Giant sea bass are to California divers what a bison sighting might be to a visitor in Yellowstone National Park.

While commercial fishers can no longer target giant sea bass, they can sell those they catch in a gill net during the capture of other species. This is why giant sea bass still appear regularly on restaurant menus and in fish markets.

Using self-reported fishery catch location data, researchers identified seasonal bycatch hotspots, where commercial fishers were not catching white sea bass or halibut but accidentally caught a lot of giant sea bass.

Managing such ocean pockets as seasonal giant sea bass sanctuaries would likely have minimal or no financial impact on California’s important fisheries but might create a lot more worth for the dive industry,” says assistant professor Douglas McCauley, coauthor of the study in Aquatic Conservation: Marine and Freshwater Ecosystems.

Although the economic value of a species generally is equated with consumption, the growth of ecotourism has expanded the range of value to include animal interaction—think photography or wildlife viewing.

“Approximately 1.38 million dives are done in California on an annual basis,” Guerra says. “Annual direct expenditures from scuba diving in California range from $161 to $323 million.”

Giant sea bass are to California divers what a bison sighting might be to a visitor in Yellowstone National Park. An iconic part of the state’s underwater wilderness, giant sea bass have a curious gentle disposition and some divers go years without seeing one.

$2.3 million

To ascertain the value of giant sea bass in the scuba community, scientists surveyed recreational divers in Southern California online and in person. They rode along on recreational dive boats to determine the worth divers place on a rare face-to-face encounter.
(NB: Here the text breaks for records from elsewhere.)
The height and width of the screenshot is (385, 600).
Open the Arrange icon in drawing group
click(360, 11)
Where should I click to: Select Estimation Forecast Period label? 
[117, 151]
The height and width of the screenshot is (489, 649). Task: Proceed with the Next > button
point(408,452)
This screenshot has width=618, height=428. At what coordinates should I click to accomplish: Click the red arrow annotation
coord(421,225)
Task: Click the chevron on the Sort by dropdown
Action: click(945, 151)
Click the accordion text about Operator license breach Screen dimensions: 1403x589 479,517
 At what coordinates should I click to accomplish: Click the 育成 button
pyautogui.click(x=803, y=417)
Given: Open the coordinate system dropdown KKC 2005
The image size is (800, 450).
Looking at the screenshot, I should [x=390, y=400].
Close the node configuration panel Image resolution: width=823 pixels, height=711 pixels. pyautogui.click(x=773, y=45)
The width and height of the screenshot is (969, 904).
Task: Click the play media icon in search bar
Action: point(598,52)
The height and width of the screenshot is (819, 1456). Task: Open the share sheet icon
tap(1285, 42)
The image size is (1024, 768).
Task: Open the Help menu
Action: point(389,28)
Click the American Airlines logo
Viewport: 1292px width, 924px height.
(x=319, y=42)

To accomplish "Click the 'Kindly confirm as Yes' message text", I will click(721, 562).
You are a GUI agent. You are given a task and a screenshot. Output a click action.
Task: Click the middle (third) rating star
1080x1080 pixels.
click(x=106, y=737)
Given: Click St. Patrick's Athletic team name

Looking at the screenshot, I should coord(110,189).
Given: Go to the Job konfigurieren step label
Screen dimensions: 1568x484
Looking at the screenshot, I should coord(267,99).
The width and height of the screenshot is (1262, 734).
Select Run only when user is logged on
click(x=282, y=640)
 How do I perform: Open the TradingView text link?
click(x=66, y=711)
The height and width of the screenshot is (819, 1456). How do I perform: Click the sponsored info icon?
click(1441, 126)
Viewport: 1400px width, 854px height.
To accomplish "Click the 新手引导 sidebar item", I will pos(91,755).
“Fishing and ecotourism or wildlife viewing are not mutually exclusive activities”

The researchers estimated the average annual value to be $2.3 million. The amount doesn’t represent a direct cash flow to the diving industry but rather is derived from how much value divers assign to a sighting of the gigantic fish.

The high value to divers demonstrates the potential for an industry centered on giant sea bass viewing, which could be more lucrative than their consumption potential.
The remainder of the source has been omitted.